13. Verfahren zur Herstellung eines Biosensors, Assay, ELISA, Arrays oder Protein-Biochip nach Anspruch 12, wobei

(a) mindestens ein Fusionsprotein nach einem der vorhergehenden Ansprüche auf einer Oberfläche enthaltend mindestens ein affinitätsbestimmendes Nukleotidderivat immobilisiert wird,

(b) mit mindestens einer Zusammensetzung enthaltend mindestens eine Testverbindung und ggfs. weitere Hilfs- und Zusatzstoffe versetzt wird und

(c) mit Hilfe eines geeigneten Nachweissystems detektiert wird.

14. Affinitätsmatrix enthaltend mindestens ein Nukleotidderivat nach Anspruch 4.

15. Verfahren zur Herstellung von Fusionsproteinen nach einem der Ansprüche 1 bis 5, dadurch gekennzeichnet, dass ein solches Fusionsprotein über eine Oberfläche enthaltend mindestens ein Nukleotidderivat aufgereinigt wird und ggfs. durch Zugabe eines geeigneten Nukleotidderivates im Überschuss eluiert wird.

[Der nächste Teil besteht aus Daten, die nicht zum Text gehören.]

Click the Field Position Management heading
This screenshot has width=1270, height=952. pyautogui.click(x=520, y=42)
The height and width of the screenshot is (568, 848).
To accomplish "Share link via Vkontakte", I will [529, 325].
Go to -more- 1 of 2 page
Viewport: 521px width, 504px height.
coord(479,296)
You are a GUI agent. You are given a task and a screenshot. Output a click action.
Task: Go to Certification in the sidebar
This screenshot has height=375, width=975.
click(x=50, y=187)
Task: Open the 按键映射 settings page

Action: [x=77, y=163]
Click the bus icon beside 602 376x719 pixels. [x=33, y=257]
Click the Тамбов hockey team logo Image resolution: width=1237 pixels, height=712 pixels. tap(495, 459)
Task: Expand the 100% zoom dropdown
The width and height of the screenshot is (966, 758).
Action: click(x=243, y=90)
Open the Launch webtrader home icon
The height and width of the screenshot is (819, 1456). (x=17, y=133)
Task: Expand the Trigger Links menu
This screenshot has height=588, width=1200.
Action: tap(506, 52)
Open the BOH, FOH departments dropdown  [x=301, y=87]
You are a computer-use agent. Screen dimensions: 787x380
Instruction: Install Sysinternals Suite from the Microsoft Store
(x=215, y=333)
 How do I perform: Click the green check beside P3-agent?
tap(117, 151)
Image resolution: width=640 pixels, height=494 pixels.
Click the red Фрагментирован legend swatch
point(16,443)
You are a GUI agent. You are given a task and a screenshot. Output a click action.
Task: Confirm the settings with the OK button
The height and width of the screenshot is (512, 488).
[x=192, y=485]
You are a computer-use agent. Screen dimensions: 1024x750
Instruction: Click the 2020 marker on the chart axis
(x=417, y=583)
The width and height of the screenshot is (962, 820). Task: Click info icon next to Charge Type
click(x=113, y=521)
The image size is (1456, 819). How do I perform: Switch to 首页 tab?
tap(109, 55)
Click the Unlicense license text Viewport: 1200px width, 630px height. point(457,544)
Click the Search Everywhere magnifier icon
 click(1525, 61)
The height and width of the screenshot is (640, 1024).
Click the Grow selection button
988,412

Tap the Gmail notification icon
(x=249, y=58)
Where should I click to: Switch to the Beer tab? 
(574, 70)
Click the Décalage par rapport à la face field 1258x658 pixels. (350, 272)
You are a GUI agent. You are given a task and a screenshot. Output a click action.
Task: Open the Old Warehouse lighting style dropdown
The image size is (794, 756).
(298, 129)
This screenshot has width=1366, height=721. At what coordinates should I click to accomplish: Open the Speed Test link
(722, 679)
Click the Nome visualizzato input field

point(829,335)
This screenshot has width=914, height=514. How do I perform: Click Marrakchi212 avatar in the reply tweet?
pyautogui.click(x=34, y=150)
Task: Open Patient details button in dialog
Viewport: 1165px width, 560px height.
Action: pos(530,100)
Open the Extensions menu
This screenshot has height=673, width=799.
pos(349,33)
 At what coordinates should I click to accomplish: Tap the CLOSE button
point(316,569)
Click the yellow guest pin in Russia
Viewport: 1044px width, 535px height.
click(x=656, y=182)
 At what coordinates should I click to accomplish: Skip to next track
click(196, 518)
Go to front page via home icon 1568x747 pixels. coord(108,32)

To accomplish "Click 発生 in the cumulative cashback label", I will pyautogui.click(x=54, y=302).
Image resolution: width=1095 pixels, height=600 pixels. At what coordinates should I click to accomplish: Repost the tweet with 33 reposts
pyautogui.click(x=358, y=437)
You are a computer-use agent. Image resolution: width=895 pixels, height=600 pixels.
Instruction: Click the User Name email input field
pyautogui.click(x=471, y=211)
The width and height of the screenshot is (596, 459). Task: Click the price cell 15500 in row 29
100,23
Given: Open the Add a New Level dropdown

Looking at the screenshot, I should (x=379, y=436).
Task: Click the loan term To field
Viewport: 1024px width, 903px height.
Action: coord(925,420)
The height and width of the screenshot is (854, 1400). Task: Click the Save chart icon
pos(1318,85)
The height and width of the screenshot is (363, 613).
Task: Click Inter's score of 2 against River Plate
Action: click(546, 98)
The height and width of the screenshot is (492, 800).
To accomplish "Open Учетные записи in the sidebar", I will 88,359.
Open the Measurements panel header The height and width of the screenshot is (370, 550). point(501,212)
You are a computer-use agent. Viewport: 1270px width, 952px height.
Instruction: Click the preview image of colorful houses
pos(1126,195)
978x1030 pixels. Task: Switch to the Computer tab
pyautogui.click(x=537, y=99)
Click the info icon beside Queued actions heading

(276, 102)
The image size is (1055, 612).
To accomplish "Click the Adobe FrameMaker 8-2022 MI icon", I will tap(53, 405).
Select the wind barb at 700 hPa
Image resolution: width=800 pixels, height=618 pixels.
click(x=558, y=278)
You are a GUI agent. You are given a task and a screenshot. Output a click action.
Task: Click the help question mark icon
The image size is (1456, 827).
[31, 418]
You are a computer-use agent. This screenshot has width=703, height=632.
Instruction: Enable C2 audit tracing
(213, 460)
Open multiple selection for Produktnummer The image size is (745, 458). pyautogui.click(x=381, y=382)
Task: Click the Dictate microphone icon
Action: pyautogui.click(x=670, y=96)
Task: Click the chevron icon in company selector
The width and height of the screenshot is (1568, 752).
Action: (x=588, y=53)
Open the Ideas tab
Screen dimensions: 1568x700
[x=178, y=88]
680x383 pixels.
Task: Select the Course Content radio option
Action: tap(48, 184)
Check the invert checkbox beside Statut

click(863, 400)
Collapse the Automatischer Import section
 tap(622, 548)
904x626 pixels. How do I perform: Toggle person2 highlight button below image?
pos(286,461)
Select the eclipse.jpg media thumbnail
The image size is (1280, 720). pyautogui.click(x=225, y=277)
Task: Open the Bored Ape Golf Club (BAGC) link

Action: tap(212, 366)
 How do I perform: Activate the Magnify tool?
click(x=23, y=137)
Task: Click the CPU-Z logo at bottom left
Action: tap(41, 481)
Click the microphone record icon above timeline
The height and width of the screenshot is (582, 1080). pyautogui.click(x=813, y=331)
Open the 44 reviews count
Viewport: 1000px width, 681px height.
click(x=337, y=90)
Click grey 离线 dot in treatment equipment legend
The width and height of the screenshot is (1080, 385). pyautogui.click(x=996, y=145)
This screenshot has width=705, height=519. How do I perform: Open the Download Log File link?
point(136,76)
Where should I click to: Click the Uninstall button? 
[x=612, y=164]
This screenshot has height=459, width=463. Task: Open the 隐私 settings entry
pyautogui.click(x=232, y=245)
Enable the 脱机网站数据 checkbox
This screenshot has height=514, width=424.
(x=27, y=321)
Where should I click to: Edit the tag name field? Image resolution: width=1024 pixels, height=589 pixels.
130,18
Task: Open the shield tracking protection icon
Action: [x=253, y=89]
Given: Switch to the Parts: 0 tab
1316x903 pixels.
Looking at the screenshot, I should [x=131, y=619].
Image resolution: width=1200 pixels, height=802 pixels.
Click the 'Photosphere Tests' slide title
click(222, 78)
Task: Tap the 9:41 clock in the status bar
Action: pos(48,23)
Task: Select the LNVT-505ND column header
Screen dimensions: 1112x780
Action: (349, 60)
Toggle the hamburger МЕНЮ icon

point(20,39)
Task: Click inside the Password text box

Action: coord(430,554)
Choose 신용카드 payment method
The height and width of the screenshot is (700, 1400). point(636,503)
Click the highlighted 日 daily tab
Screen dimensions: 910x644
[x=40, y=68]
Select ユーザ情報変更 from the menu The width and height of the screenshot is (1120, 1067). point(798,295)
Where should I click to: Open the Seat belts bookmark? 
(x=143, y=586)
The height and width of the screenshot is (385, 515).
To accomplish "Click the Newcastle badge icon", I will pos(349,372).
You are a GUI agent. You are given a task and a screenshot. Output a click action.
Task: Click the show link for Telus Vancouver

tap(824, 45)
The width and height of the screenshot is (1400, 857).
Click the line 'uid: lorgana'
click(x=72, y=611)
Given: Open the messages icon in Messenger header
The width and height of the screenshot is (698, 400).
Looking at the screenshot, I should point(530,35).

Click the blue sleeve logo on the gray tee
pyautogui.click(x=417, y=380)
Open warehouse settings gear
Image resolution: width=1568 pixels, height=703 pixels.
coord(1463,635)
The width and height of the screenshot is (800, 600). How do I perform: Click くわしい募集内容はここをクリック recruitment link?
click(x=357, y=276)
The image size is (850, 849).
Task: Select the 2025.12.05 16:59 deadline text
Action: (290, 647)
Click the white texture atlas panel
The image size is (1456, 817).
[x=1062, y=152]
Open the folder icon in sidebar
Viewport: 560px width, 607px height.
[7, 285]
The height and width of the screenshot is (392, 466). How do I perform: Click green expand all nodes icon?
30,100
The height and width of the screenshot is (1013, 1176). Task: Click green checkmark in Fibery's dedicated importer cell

16. Verfahren zur Variation der Bindungsaffinität an einer Oberfläche enthaltend mindestens ein Nukleotidderivat, wobei ein Fusionsprotein nach einem der Ansprüche 1 bis 5 zu einer gewünschten Bindungsaffinität mit einem Nukleotidderivat nach Anspruch 4 ausgewählt wird.

17. Verwendung eines Assay nach Anspruch 12 und 13 zur Durchführung von Interaktionsanalysen für Protein-Protein, Protein-Antikörper, Protein- Kofaktor, Protein-DNA, Protein-RNA, Protein-Target, Protein-Drug - Wechselwirkungen sowie Protein-Lipid, Protein-Membran, Protein-Zeil Interaktionen.

18. Verwendung eines Fusionsproteins nach Anspruch 1 bis 5 zur Durchführung einer Affinitätchromatographie auf einer Affinitätsmatrix nach Anspruch 14.

19. Verwendung eines Fusionsproteins nach Ansprüchen 1 bis 5 oder einer Peptidbibliothek nach einem der Ansprüche 10 oder 11 oder einem Biosensor, Assay, ELISA, Array oder Protein-Biochip nach Anspruch 12 zur auswertbaren Analyse oder Identifikation, insbesondere mit Methoden der Massenspektrometrie, Fluorimetrie und / oder Antikörperscreening.